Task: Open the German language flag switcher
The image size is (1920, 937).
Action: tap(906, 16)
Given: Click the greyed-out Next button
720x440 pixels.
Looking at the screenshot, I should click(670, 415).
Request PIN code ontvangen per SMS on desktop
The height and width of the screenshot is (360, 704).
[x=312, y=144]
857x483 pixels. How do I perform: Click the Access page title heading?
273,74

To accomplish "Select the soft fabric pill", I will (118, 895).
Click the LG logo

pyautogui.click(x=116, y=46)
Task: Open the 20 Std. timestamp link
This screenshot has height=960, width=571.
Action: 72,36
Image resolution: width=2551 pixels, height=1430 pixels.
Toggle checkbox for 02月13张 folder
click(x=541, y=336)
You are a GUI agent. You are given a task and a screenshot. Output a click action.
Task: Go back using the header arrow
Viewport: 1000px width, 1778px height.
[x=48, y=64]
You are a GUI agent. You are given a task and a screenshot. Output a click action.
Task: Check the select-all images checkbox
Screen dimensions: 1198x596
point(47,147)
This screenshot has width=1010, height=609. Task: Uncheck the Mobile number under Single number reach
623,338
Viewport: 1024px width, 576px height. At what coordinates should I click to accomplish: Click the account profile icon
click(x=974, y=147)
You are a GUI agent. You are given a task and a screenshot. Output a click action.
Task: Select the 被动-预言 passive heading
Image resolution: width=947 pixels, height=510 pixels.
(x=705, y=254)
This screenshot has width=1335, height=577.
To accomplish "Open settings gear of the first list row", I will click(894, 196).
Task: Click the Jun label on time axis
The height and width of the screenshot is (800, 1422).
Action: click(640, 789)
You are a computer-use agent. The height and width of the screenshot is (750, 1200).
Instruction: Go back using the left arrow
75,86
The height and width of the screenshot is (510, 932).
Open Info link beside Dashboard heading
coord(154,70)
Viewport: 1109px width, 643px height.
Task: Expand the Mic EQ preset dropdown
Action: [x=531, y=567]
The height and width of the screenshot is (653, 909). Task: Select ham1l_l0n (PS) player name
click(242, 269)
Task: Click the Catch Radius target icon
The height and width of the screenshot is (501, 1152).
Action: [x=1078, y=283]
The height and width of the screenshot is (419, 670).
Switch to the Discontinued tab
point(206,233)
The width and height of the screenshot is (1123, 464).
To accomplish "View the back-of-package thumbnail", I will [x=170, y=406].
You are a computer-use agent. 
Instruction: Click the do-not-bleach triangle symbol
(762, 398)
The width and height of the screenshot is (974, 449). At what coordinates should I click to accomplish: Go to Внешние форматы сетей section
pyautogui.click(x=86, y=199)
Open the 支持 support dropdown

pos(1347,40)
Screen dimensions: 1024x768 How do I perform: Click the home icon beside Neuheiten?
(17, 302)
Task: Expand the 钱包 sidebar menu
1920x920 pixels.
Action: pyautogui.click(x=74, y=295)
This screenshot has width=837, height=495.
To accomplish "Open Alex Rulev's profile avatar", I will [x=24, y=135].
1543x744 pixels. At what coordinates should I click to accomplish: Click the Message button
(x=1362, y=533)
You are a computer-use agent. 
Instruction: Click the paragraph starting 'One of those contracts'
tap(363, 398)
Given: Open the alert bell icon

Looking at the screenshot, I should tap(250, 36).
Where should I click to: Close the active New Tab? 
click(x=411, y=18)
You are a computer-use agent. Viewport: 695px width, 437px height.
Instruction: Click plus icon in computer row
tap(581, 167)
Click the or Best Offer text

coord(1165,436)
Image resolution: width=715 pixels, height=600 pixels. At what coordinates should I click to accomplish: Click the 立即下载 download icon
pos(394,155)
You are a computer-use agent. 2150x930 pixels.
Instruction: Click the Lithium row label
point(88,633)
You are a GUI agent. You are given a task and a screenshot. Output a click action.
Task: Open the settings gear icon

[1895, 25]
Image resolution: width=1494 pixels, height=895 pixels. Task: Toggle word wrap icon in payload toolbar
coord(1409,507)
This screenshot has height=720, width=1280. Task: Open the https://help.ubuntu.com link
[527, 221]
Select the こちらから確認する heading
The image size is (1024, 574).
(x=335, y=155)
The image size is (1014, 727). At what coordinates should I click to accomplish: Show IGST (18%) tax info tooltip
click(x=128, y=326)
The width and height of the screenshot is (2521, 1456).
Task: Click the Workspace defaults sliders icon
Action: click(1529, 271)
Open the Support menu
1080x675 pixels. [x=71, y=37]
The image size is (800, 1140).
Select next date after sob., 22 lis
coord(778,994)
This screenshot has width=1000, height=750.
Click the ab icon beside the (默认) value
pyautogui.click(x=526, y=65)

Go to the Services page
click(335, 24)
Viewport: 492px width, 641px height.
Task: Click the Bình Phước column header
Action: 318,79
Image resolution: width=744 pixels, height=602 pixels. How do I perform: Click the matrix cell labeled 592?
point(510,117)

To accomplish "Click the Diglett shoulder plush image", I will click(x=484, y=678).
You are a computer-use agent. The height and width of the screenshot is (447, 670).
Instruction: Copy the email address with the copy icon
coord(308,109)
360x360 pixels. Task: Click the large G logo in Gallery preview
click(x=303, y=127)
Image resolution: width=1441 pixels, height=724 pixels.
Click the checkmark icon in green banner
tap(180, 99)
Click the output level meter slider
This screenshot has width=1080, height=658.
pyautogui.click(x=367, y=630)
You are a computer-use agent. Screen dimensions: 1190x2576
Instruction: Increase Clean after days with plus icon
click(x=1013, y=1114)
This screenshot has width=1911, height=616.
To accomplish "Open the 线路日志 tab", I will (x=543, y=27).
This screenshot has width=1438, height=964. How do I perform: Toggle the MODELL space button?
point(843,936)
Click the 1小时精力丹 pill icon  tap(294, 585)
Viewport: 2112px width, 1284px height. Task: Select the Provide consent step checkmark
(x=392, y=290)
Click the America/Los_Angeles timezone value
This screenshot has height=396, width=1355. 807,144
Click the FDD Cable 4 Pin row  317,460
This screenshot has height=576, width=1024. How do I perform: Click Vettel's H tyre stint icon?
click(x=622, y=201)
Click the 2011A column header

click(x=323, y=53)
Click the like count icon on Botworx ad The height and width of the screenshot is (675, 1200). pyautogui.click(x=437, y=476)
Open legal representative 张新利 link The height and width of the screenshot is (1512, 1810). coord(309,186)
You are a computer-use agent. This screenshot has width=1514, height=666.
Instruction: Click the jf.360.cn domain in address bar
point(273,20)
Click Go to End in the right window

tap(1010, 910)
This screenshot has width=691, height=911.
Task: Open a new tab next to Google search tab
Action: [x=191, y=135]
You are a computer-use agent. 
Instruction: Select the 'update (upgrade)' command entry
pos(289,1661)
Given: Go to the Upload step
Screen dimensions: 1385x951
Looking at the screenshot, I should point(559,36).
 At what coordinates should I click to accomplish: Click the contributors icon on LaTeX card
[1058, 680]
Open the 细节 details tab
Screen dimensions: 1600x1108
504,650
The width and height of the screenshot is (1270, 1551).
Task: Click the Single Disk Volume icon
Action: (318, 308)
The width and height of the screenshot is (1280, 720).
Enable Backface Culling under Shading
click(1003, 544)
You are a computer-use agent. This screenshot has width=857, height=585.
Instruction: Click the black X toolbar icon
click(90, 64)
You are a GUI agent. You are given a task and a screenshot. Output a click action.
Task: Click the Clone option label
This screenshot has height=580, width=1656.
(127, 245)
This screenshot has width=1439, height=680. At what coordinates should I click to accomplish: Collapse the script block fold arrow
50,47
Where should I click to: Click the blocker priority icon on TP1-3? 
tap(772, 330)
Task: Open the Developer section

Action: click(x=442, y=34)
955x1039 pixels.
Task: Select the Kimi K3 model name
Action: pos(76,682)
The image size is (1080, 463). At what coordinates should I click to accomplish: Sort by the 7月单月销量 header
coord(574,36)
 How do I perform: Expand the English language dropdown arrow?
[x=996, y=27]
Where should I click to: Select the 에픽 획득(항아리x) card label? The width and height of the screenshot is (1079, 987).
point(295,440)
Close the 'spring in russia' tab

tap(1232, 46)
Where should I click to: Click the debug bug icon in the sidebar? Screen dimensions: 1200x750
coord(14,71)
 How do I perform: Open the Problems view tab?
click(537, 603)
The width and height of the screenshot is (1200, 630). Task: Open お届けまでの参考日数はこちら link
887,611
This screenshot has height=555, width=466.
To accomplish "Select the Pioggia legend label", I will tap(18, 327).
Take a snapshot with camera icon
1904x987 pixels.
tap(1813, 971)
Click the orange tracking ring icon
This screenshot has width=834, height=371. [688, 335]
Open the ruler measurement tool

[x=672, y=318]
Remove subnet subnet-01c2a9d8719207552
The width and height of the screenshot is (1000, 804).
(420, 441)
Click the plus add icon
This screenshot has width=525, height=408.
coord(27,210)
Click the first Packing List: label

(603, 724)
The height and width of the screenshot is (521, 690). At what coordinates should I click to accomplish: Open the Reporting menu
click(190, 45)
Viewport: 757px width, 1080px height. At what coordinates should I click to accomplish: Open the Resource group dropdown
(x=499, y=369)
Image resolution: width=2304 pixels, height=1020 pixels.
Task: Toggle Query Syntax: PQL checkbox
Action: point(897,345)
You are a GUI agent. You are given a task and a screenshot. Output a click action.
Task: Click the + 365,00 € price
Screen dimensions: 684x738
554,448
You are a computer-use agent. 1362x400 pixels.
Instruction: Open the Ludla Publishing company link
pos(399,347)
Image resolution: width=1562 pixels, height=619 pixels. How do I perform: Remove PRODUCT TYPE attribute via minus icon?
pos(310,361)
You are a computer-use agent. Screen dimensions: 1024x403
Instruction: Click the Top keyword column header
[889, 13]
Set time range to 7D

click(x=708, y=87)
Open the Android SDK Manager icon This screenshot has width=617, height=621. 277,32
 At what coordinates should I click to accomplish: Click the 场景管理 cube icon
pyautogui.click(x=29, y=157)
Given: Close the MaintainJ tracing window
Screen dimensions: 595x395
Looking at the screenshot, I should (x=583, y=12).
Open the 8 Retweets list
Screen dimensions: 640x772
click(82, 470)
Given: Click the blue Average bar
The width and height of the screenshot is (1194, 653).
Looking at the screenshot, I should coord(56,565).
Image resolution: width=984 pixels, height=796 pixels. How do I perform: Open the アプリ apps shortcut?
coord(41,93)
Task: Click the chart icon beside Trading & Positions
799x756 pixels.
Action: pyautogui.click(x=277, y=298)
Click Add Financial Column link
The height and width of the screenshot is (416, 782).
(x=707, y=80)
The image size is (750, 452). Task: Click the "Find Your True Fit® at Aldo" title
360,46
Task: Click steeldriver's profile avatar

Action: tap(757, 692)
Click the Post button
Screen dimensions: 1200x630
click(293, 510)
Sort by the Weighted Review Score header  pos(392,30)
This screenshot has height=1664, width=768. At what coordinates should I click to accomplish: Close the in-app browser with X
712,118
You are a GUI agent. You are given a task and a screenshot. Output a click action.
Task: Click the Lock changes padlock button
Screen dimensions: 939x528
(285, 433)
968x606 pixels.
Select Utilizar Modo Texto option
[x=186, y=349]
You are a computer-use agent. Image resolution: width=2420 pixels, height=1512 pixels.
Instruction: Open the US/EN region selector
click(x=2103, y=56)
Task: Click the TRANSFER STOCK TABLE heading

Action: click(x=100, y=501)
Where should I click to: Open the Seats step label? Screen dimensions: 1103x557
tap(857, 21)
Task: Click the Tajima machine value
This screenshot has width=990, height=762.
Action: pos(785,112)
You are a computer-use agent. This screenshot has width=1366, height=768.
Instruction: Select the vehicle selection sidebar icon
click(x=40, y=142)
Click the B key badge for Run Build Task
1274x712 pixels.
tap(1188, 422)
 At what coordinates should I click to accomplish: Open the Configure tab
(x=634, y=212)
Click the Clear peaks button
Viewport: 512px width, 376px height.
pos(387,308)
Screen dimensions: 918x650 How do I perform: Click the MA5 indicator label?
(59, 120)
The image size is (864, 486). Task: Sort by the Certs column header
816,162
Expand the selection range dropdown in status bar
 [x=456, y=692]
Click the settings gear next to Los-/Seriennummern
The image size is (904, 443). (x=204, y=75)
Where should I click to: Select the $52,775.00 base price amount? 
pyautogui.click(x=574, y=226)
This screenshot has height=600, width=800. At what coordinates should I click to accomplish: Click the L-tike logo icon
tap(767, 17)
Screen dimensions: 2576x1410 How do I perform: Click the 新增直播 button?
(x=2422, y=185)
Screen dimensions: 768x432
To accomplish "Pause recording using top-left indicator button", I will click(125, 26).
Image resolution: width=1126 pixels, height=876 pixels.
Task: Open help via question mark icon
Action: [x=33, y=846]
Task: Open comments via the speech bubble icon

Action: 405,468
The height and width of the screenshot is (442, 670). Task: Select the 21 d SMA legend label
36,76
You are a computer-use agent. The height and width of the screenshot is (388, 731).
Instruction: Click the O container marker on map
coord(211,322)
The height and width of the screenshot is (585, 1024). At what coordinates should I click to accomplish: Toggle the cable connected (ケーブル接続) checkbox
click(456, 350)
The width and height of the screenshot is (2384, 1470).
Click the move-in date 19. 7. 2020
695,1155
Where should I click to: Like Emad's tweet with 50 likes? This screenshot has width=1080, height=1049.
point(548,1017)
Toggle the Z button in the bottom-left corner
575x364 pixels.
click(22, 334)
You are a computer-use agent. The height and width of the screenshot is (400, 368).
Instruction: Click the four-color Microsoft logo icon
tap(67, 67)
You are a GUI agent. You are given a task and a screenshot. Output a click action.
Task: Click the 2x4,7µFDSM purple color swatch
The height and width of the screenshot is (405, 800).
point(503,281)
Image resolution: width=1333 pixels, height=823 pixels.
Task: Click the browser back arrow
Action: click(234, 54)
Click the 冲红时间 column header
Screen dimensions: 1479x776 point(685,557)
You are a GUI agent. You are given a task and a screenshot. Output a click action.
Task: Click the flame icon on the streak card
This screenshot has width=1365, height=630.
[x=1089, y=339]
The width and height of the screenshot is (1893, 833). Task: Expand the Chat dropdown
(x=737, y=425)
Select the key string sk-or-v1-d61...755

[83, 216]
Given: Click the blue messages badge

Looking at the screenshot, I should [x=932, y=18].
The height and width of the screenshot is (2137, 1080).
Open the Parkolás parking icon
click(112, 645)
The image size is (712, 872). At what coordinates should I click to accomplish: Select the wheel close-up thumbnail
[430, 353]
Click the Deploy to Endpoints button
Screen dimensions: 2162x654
++++++
• **WHAT THE TASK ASKS**: Lines from the one that contains "Open the Parkolás parking icon" through the final line of the entries must be duplicated exactly, and no other lines.

• **FINISHED TASK**:
Open the Parkolás parking icon
click(112, 645)
The image size is (712, 872). At what coordinates should I click to accomplish: Select the wheel close-up thumbnail
[430, 353]
Click the Deploy to Endpoints button
Screen dimensions: 2162x654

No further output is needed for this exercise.